The energy meter system employs a tractable auxiliary distribution parameterized by a deep neural network, combined with Variational Bayes and Factorial Hidden Markov Models, to perform energy disaggregation by decomposing power signals into component parts representing remote devices, leveraging high-frequency information and temporal patterns to overcome computational complexity and stitching issues.
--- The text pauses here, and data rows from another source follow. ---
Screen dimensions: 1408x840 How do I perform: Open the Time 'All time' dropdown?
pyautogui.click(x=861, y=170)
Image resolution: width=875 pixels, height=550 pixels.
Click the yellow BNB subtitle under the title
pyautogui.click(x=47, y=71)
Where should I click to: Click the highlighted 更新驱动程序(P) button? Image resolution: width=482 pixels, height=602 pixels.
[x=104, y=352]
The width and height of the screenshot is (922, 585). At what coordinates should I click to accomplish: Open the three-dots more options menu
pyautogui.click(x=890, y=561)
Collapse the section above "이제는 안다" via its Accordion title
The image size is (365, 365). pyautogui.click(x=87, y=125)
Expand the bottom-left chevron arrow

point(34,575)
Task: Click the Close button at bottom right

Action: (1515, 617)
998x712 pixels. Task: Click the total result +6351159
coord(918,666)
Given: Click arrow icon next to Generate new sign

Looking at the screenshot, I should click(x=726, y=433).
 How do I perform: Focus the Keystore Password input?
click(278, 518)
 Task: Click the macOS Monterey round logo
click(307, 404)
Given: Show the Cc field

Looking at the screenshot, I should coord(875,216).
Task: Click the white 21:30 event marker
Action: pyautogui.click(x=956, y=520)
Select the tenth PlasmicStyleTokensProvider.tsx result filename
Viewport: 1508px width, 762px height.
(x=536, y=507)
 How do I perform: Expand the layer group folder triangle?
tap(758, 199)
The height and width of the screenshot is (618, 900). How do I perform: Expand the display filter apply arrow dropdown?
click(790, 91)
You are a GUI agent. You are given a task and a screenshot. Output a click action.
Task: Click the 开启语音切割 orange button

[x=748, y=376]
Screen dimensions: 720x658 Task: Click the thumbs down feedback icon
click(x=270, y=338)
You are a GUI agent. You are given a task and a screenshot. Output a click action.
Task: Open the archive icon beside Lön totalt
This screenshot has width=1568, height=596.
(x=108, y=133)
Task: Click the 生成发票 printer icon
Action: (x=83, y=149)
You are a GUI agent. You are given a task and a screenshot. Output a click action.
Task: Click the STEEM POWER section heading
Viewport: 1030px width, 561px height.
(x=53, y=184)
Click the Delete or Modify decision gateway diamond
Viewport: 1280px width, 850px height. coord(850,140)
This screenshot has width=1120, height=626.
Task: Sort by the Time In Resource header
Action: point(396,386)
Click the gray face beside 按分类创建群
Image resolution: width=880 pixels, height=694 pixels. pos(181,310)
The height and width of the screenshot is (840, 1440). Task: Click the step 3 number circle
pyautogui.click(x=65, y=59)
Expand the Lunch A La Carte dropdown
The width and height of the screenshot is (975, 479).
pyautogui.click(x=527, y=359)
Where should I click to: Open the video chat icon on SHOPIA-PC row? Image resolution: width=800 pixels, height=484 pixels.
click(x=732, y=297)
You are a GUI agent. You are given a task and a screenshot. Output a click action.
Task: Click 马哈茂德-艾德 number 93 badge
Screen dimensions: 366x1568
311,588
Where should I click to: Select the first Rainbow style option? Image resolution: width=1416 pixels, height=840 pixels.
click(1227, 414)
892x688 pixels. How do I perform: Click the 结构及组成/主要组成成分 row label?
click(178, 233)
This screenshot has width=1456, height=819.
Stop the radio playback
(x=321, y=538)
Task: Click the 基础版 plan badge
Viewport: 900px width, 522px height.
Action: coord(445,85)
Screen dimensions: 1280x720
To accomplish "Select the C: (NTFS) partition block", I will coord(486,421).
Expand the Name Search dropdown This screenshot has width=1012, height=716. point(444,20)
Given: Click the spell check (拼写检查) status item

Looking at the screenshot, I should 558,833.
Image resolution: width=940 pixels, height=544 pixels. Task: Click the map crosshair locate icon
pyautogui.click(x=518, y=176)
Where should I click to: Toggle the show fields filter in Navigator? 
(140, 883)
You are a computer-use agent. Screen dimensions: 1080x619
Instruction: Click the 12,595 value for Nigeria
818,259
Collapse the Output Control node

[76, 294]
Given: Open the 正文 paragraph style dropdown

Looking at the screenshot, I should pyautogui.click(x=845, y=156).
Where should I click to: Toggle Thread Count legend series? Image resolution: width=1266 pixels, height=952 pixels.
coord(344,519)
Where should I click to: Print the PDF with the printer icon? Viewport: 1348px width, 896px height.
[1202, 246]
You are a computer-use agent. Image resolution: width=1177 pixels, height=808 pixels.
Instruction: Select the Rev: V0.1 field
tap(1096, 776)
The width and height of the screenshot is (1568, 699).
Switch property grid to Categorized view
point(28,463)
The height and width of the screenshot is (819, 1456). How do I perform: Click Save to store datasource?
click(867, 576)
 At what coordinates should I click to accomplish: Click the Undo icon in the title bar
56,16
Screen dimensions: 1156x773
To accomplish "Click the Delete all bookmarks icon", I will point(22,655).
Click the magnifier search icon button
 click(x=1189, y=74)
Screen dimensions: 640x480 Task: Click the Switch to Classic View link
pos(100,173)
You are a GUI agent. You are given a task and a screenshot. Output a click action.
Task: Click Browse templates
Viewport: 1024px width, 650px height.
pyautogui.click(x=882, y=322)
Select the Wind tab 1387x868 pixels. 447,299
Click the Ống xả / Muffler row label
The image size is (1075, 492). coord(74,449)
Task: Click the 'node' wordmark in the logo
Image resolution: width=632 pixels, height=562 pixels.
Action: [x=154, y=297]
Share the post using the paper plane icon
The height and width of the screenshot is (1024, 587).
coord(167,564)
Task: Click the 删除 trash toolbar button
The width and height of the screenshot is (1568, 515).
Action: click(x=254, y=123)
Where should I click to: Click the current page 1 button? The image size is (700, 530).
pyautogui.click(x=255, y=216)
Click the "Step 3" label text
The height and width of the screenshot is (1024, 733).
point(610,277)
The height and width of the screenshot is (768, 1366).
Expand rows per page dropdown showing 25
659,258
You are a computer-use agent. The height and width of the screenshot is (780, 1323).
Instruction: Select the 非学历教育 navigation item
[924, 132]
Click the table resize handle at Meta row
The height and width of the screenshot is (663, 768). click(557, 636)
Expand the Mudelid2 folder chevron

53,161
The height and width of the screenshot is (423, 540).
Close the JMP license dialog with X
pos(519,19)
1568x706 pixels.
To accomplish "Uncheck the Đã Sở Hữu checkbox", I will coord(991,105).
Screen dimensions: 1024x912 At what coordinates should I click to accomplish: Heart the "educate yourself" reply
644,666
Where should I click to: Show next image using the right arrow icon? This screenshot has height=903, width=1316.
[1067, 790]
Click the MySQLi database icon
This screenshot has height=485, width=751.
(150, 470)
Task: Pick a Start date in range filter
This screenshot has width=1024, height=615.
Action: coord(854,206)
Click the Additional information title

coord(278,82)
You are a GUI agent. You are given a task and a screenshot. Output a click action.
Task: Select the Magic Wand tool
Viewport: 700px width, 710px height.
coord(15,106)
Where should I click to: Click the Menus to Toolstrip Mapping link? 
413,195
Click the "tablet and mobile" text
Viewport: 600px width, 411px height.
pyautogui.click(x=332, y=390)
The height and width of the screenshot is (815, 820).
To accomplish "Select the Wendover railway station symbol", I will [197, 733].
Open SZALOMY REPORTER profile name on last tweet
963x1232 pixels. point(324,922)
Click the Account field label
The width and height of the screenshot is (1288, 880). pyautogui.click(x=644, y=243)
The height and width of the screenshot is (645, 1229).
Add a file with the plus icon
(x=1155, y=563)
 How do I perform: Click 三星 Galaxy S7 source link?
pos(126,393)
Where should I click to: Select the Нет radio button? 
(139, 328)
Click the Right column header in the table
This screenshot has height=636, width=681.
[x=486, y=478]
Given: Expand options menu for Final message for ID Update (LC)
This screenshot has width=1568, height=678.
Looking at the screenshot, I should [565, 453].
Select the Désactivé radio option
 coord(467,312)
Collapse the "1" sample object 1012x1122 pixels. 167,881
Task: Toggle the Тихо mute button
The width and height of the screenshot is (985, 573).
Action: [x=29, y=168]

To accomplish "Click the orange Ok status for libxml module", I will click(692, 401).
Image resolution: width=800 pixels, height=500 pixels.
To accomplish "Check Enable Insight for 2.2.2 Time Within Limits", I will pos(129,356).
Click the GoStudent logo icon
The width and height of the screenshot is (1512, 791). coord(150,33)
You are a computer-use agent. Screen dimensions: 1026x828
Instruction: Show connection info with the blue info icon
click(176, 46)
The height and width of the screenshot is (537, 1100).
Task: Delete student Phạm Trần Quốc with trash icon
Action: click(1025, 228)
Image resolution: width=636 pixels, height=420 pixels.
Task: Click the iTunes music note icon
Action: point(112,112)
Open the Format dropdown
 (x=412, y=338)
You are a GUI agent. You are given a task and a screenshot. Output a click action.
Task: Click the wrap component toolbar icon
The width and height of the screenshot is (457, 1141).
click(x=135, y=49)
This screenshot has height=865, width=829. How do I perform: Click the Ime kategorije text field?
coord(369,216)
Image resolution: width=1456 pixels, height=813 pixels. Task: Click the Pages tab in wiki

Engineering Contradictions & Design Principles

VSEngineering Contradiction Analysis

1Measurement precision

If exact inference methods are used to determine appliance states from aggregate power measurements, then measurement precision is improved, but computational complexity becomes intractable

Engineering Contradiction:
Improveaccuracy of appliance state identificationVSAvoidcomputational complexity
Core Design Contradiction:
Measurement precisionVSDevice complexity

Solution Approach 1:

The patent introduces an intermediary neural network model that acts as a mediator between the aggregate power measurements and the appliance state predictions. Instead of directly performing exact inference which is computationally intractable, the system uses this trained neural network intermediary to approximate the inference process, achieving both computational efficiency and accurate appliance state identification.

Inventive Principle:
Principle #24Intermediary (Mediator)

2Reliability

If Factorial Hidden Markov Models are used to model appliance states, then reliability of state inference is improved, but computational cost becomes prohibitively expensive

Engineering Contradiction:
Improveaccuracy of appliance state inferenceVSAvoidcomputational energy
Core Design Contradiction:
ReliabilityVSUse of energy by moving object

Solution Approach 1:

The patent applies preliminary action by pre-training the neural network model offline using Factorial Hidden Markov Models and appliance operation data. This pre-training phase captures the complex relationships between power measurements and appliance states. Once trained, the model can be deployed for real-time inference with minimal computational energy requirements, as the heavy computational work has already been performed during the offline training phase.

Inventive Principle:
Principle #10Preliminary action

3Measurement precision

If high frequency information is exploited for energy disaggregation, then measurement precision is improved, but computational complexity increases

Engineering Contradiction:
Improvedetail of power signal analysisVSAvoidcomputational complexity
Core Design Contradiction:
Measurement precisionVSDevice complexity

Solution Approach 1:

The patent replaces traditional signal processing methods with a neural network-based approach. Instead of using complex mechanical or algorithmic signal decomposition techniques that struggle with high-frequency information, the system uses a neural network that can naturally process and learn from high-frequency power signal patterns, achieving both precision and computational efficiency.

Inventive Principle:
Principle #28Mechanics substitution (Replace mechanical system)

Data Source

PatentUS11499999B2Electrical meter system for energy desegregation
Publication Date: 2022.11.15 CARNEGIE MELLON UNIV
  • US11499999B2 patent drawing
  • US11499999B2 patent drawing
  • US11499999B2 patent drawing

AI summary

An energy meter is configured to determine component waveforms that form a measured waveform. The meter inputs the waveform into one or more entries of a data structure, each entry of the one or more entries of the data structure storing a weight value that is determined based at least in part on values of the data signatures representing the plurality of remote devices, each entry being connected to one or more other entries of the data structure. The meter, for each of the one or more entries, generates an output value by performing an arithmetic operation on the waveform stored at that entry, the arithmetic operation comprising a function of the weight value. The meter identifies, from among the data signatures, one or more particular data signatures that are represented in the waveform. The meter determines, based on the particular data signatures, an operational state of another device.